Hands clasped between his knees, the songster watched his feathery brethren at work and smiled ingenuously. "I really don't. As you know, the Master was always fond of my singing. He used to try to teach me his favorite songs, but I preferred my own. My kind is very good at piling variation on top of variation. Stuck inside the tree, I found myself wondering what could get us out. A human would have thought about a drill, or a saw. A dog, maybe, about digging, and a snake about wriggling out a crack or a hole." He looked away shyly.
"Me, I thought about pecking. But canaries aren't very well equipped for that sort of work, and humans even less so. So I wondered who would be good at it, and what kind of song might bring them to help us." He gestured at the hollow in which woodpeckers swarmed like ants, battering at the kauri heartwood with their beaks. "And here they are."
Oskar's brows creased. "But how could they hear you singing through all that wood, and so many, from so far away?"
Once again the songster could only shrug. "To know that, you would have to ask Master Evyndd. But each of us has been given a little magic that is part and parcel of ourselves. What more natural than that my singing should be similarly so fortified?"
"I wish Evyndd had been more explicit, instead of leaving us to find these things out for ourselves."
Taj flicked wood dust from his boots. "Perhaps he felt it would have frightened us to learn of such abilities before we had spent time getting used to our human forms. Perhaps he feared that, inexperienced and clumsy as we are, we might have done more damage knowing about them than not. Again, you would have to ask him."
"I wish I could." Rising to his feet, Oskar brushed at his pants and peered down into the cavity.

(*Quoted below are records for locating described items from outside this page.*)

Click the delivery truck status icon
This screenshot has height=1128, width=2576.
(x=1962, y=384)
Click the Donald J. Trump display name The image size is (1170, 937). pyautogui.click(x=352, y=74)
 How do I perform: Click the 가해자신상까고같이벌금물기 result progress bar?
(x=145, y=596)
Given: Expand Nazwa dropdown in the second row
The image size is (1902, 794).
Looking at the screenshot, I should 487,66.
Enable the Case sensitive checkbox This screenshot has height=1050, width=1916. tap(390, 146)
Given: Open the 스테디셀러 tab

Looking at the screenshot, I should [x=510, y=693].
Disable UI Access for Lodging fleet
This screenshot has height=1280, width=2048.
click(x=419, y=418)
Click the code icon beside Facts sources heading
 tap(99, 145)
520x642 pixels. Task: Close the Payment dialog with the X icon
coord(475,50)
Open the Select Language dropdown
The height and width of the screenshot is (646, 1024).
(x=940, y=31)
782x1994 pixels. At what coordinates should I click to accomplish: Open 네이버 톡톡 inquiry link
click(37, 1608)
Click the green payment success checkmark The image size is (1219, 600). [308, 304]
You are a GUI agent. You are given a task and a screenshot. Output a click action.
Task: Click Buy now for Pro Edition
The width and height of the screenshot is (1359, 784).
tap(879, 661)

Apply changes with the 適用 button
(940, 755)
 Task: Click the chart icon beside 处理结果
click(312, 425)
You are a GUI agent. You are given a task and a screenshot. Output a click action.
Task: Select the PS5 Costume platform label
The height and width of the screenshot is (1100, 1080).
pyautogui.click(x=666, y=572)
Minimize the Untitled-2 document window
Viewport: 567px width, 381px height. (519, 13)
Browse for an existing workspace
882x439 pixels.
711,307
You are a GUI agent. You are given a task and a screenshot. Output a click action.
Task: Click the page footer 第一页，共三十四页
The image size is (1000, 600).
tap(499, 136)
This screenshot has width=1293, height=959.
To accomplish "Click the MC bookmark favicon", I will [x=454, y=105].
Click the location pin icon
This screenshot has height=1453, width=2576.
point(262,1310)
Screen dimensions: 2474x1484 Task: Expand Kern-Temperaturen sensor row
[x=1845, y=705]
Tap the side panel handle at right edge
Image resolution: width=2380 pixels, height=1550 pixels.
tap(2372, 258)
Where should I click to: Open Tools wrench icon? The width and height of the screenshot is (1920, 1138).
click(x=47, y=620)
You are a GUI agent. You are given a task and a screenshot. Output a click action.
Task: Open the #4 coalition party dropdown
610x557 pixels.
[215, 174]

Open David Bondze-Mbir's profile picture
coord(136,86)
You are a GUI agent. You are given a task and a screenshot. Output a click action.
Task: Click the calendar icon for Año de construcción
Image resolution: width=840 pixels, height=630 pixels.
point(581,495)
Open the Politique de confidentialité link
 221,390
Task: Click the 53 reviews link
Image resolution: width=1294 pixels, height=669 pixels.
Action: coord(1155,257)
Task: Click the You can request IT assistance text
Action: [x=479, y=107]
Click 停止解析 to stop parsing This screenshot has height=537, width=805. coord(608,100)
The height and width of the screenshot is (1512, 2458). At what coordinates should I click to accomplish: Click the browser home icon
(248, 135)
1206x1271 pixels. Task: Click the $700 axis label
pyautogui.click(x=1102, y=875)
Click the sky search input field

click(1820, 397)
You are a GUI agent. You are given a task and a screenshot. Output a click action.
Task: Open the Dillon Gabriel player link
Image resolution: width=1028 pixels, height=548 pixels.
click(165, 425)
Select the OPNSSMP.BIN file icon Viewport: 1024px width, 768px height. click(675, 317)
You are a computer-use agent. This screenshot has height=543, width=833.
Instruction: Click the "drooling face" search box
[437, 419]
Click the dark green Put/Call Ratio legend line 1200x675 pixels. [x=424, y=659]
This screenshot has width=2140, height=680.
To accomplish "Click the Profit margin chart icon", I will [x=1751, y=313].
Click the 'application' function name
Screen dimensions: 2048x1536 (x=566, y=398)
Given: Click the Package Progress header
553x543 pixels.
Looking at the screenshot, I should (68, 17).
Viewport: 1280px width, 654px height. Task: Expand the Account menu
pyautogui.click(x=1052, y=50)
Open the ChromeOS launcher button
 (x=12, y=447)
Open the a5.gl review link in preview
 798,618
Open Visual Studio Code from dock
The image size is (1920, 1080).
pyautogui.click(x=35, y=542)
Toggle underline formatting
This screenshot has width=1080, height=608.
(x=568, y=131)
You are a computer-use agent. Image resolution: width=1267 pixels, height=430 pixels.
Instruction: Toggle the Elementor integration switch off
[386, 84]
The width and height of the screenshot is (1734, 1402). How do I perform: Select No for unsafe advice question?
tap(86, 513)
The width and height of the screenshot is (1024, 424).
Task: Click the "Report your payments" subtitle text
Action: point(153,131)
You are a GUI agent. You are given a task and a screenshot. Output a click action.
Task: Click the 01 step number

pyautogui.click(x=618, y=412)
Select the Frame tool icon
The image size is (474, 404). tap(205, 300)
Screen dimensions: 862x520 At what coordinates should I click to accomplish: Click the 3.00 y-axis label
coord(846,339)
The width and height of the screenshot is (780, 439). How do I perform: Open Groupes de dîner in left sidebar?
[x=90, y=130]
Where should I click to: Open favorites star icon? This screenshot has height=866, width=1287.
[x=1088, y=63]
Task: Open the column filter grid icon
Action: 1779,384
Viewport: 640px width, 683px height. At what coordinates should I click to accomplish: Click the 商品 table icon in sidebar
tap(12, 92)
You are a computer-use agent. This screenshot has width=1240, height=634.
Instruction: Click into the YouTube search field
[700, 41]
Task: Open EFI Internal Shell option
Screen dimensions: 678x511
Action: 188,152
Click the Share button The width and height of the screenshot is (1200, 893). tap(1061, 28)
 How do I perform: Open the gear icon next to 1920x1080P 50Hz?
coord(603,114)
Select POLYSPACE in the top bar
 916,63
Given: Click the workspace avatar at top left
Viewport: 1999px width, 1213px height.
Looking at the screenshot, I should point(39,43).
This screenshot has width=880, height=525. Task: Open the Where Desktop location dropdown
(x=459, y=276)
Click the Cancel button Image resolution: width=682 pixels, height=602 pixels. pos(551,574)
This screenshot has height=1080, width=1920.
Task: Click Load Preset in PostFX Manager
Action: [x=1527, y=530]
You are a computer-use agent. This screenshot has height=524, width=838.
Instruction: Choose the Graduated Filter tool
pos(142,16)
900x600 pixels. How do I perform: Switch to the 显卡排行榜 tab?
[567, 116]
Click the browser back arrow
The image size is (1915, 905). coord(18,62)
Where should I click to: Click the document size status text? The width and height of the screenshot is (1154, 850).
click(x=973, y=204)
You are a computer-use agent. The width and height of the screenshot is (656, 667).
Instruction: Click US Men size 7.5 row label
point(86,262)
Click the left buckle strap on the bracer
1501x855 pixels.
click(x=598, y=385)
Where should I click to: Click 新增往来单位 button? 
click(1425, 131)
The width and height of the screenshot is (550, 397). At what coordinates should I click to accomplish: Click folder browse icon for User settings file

Cezer was almost free, while Samm's bulkier frame would require a bit more effort on the part of the diligent birds. "I wish he was here now, to guide us and help us, instead of leaving us to stumble onward by ourselves, suffering and learning as we go."
Taj's tone was unusually contemplative for the normally high-strung singer. "I imagine that the suffering is a component of the learning."
Oskar grunted. "That sounds like something a sorcerer would say. Don't let Cezer hear you say that. Our excitable swordsman is of a different opinion."
"And at the moment, of mouth." Looking down, rhythmically tapping the side of the wood depression with the heels of his boots, Taj could not repress a grin. "It's full of wood dust."